In the last several months I’ve heard several front-line staff tell me that health care has become too much like a business with too much focus on RVUs and money.  Some have “attacked” me personally for being too focused on the business aspects.  Financial strength is critical for long-term success (i.e. staying in business), and action is necessary when it’s eroding.  And it’s not about the money, its about preserving the organization, the service it provides to the communities, and the people who provide the service.

This message was lost somewhere along the way.  I do admit that communication is hard and as hard as I tried to frame things in a balanced manner, the complete message didn’t always get across. The root of this seems to be the cascading of the message – the ability of middle and front-line managers to communicate the message as intended: “We need everyone to think about where and how we can be more productive and where and how we can be more efficient recognizing that not all areas will have the same focus or countermeasures,” becomes “We need to see more patients or we’re all going to lose our jobs!”  Hope is an important part of any message in a crisis and hope doesn’t appear to cascade.

Let’s make no mistake about it…health care is a business and it is the responsibility of management to keep it in business. Front-line people need to recognize that reality. However, management needs to face the reality that staff are emotionally attached to what they do, how they do it, and attached to their own personal finances whether they want to admit or not.   They are running a business at home, but don’t want to see their organization run like a business.

Celebrating early successes, thanking people, pointing out where we are excelling, and providing reminders that what we do is important to our patients and families…isn’t enough. Paying people the same amount and giving them a raise at the end of the year despite the huge challenges in making that happen isn’t appreciated nor is it enough. So, what is a leader to do?

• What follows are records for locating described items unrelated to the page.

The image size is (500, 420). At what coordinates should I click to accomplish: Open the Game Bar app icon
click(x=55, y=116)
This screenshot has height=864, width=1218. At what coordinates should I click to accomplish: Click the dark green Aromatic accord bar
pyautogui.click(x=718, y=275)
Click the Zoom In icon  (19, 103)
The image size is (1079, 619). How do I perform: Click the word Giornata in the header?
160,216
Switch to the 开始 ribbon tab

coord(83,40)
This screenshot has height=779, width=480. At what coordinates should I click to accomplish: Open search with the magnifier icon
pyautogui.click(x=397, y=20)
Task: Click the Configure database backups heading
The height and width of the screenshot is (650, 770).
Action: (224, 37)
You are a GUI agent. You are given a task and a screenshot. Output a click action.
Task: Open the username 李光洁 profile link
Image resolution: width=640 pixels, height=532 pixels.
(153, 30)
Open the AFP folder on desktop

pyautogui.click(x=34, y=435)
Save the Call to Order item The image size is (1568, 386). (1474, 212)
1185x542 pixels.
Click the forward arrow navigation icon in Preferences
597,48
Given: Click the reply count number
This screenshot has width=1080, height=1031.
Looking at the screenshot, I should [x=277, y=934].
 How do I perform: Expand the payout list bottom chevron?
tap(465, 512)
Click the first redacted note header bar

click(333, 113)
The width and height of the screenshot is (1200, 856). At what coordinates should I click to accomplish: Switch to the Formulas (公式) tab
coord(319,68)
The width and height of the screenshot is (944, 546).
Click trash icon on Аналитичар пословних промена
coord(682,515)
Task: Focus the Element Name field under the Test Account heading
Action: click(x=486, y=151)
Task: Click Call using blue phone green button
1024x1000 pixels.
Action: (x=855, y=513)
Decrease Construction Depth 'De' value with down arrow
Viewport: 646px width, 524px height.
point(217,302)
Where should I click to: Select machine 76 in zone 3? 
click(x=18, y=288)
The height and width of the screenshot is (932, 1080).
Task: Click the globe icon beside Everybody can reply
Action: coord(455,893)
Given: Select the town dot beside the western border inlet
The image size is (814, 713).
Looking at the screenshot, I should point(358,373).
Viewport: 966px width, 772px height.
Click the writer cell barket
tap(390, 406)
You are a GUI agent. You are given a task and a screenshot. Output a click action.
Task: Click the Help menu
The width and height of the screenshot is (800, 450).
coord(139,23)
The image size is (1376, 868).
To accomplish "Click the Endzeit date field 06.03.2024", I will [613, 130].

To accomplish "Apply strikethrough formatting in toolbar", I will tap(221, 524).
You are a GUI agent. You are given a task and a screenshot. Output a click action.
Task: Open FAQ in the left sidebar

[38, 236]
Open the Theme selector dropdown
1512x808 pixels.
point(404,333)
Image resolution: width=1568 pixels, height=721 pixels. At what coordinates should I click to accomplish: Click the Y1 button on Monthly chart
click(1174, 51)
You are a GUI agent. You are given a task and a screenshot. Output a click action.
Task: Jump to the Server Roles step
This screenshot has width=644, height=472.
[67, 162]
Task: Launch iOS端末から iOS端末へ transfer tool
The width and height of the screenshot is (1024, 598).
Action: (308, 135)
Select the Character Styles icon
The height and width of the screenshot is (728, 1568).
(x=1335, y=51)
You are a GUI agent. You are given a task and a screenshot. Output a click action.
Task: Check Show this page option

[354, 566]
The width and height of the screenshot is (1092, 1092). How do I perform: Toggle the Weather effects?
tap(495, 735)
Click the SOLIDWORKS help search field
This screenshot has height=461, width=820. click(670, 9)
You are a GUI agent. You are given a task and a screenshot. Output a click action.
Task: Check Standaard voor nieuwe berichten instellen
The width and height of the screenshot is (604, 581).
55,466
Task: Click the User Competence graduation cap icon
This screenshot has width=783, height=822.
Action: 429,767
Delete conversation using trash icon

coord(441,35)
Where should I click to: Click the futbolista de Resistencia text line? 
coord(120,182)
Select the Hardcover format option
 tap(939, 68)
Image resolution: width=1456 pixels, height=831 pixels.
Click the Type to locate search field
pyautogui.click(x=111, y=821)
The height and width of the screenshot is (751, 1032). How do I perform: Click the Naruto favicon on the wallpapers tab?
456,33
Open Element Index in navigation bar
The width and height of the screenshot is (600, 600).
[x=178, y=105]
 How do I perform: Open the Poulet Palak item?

Deming in his writings and speeches gave us a clue – the key processes and results of a business need to be constantly scrutinized for improvement and the improvement efforts need to include everyone.  So, when the crisis hits, everyone is already on the same page. These key processes and results rarely change – they are constant – regardless of any crisis.  Metrics of efficiency, which often include financial markers, are now included in the critical processes and results of healthcare.  If you’re in healthcare, expect to hear more and more about the importance of finances along side patient safety and the care experience.

Key financial metrics and other metrics of efficiency are results, outcomes, that if not constantly improved will put you out of “business”, out of “mission”.